▶ Given exercise:
Return the lines below exactly, from the line containing "Task: Close the new project dialog" through the line containing "The height and width of the screenshot is (922, 1229).", with both lines included.

(Collection entries)
'''

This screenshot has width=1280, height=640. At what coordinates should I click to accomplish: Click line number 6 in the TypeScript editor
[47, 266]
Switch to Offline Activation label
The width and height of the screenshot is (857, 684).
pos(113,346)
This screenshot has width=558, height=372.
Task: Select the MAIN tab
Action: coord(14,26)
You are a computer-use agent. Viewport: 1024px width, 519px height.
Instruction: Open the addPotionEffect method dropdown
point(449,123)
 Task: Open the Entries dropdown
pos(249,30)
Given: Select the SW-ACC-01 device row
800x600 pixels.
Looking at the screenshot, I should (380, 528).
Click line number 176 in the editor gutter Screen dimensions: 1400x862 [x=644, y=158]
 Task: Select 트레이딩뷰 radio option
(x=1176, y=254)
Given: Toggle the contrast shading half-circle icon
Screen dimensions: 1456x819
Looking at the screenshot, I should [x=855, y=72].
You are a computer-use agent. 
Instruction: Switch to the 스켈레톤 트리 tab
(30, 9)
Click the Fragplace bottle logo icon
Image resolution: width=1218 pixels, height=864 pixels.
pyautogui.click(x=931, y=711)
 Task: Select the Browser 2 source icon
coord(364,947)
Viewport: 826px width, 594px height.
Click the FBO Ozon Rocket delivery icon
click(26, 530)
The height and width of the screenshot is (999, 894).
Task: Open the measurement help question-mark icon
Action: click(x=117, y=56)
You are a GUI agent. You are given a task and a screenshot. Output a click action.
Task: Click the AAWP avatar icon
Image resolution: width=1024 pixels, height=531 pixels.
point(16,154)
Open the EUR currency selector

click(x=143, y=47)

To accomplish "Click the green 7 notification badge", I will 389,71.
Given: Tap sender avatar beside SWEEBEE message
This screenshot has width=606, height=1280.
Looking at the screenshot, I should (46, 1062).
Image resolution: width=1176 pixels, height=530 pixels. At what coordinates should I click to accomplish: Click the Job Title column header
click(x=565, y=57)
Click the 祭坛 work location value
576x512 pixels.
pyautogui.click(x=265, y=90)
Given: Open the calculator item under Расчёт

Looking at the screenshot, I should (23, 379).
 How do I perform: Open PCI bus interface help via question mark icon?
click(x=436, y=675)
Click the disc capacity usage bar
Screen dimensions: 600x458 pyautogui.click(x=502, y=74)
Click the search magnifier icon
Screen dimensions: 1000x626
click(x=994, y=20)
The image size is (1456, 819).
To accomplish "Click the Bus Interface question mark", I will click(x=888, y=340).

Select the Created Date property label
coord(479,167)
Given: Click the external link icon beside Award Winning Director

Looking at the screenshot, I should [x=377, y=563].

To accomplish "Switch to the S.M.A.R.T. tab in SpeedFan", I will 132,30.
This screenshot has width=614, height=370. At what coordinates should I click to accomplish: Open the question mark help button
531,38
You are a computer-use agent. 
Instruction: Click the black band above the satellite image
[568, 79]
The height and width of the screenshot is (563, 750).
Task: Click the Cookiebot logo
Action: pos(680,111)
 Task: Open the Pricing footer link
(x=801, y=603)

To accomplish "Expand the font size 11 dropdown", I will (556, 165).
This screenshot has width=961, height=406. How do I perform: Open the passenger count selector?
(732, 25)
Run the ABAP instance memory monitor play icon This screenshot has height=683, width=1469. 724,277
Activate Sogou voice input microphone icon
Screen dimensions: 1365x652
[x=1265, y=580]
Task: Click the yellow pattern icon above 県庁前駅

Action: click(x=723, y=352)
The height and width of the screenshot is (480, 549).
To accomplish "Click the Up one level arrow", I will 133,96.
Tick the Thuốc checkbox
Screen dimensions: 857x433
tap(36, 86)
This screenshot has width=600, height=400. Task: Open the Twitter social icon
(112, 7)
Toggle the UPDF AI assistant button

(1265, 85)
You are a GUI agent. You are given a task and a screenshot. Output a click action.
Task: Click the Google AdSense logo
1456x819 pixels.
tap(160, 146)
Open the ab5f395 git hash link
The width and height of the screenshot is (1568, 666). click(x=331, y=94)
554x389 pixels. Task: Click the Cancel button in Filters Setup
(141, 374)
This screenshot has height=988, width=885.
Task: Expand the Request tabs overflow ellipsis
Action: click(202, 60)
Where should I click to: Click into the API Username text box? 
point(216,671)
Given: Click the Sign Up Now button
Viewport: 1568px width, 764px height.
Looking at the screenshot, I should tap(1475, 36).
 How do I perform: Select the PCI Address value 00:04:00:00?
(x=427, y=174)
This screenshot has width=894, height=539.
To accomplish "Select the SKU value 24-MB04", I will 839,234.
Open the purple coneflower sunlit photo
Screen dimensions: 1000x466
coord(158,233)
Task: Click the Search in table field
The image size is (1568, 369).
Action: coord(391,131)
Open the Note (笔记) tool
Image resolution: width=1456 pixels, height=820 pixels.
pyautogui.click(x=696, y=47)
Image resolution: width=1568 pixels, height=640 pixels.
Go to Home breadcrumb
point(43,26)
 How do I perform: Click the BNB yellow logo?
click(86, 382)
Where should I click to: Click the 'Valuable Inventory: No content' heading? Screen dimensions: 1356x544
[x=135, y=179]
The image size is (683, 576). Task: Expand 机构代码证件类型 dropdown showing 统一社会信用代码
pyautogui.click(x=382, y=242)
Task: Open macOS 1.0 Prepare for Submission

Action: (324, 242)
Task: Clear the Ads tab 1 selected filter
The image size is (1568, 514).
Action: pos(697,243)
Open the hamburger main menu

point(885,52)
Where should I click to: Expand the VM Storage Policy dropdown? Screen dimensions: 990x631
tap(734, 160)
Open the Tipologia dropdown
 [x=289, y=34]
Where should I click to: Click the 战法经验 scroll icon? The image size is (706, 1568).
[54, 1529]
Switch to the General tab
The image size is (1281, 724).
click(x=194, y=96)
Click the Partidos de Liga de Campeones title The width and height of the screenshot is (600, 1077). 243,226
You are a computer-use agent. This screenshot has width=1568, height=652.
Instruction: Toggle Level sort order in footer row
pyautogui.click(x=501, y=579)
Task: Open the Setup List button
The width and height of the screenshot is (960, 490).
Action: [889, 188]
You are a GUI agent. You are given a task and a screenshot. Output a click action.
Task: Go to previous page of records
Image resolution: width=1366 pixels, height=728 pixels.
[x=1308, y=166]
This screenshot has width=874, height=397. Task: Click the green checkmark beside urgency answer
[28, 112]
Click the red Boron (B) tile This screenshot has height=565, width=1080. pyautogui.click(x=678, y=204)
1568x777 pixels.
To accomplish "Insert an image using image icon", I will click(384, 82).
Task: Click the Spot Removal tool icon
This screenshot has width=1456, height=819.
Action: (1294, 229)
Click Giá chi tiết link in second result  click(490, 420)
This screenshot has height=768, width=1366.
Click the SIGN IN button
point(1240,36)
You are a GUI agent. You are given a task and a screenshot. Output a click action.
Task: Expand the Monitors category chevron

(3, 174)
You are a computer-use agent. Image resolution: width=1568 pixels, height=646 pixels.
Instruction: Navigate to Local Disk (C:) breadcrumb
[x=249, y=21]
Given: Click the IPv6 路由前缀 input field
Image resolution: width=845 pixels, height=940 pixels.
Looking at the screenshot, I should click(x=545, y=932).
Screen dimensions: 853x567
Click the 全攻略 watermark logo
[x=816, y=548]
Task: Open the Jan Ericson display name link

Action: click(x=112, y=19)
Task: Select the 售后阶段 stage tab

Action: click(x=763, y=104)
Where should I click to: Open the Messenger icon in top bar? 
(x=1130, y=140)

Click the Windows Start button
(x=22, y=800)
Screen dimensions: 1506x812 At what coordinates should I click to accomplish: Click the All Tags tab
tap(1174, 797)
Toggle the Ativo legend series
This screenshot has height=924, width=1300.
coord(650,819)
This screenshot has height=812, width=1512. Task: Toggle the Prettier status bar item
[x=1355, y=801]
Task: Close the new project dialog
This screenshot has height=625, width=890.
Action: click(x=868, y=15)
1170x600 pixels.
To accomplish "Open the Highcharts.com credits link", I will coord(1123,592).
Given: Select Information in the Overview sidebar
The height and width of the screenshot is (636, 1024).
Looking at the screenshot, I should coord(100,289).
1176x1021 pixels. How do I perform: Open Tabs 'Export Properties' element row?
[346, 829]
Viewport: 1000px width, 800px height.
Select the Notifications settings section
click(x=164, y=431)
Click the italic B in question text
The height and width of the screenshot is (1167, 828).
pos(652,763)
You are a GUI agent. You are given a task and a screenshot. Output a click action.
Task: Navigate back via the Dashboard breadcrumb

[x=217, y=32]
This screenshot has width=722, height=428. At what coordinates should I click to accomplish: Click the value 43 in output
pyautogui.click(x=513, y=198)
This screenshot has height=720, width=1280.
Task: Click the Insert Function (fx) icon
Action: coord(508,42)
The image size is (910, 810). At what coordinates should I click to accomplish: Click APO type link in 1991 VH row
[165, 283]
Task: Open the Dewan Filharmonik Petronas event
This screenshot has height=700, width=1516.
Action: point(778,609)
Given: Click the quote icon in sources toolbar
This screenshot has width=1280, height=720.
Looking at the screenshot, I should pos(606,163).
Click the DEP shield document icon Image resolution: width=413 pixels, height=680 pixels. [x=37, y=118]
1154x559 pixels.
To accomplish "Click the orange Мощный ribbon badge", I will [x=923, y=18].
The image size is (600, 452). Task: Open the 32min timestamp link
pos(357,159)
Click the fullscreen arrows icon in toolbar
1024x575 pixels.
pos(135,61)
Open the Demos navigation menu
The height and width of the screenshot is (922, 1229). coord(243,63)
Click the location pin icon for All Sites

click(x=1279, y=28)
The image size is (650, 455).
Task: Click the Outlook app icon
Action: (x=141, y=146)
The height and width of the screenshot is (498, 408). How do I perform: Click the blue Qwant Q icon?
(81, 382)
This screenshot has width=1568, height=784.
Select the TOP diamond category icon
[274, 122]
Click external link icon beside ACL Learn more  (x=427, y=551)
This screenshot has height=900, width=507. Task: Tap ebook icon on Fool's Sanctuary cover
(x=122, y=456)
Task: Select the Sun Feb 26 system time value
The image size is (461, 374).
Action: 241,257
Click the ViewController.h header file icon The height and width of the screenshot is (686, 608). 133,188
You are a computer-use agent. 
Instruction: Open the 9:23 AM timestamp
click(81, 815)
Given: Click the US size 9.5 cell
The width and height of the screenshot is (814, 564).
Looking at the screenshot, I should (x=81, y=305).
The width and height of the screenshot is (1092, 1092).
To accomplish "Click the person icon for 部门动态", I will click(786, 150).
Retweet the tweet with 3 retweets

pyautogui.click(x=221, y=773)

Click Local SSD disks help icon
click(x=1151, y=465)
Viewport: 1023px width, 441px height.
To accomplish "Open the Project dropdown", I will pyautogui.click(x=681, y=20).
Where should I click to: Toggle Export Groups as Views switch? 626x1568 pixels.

'''

▶ Written solution:
Task: Close the new project dialog
This screenshot has height=625, width=890.
Action: click(x=868, y=15)
1170x600 pixels.
To accomplish "Open the Highcharts.com credits link", I will coord(1123,592).
Given: Select Information in the Overview sidebar
The height and width of the screenshot is (636, 1024).
Looking at the screenshot, I should coord(100,289).
1176x1021 pixels. How do I perform: Open Tabs 'Export Properties' element row?
[346, 829]
Viewport: 1000px width, 800px height.
Select the Notifications settings section
click(x=164, y=431)
Click the italic B in question text
The height and width of the screenshot is (1167, 828).
pos(652,763)
You are a GUI agent. You are given a task and a screenshot. Output a click action.
Task: Navigate back via the Dashboard breadcrumb

[x=217, y=32]
This screenshot has width=722, height=428. At what coordinates should I click to accomplish: Click the value 43 in output
pyautogui.click(x=513, y=198)
This screenshot has height=720, width=1280.
Task: Click the Insert Function (fx) icon
Action: coord(508,42)
The image size is (910, 810). At what coordinates should I click to accomplish: Click APO type link in 1991 VH row
[165, 283]
Task: Open the Dewan Filharmonik Petronas event
This screenshot has height=700, width=1516.
Action: point(778,609)
Given: Click the quote icon in sources toolbar
This screenshot has width=1280, height=720.
Looking at the screenshot, I should pos(606,163).
Click the DEP shield document icon Image resolution: width=413 pixels, height=680 pixels. [x=37, y=118]
1154x559 pixels.
To accomplish "Click the orange Мощный ribbon badge", I will [x=923, y=18].
The image size is (600, 452). Task: Open the 32min timestamp link
pos(357,159)
Click the fullscreen arrows icon in toolbar
1024x575 pixels.
pos(135,61)
Open the Demos navigation menu
The height and width of the screenshot is (922, 1229). coord(243,63)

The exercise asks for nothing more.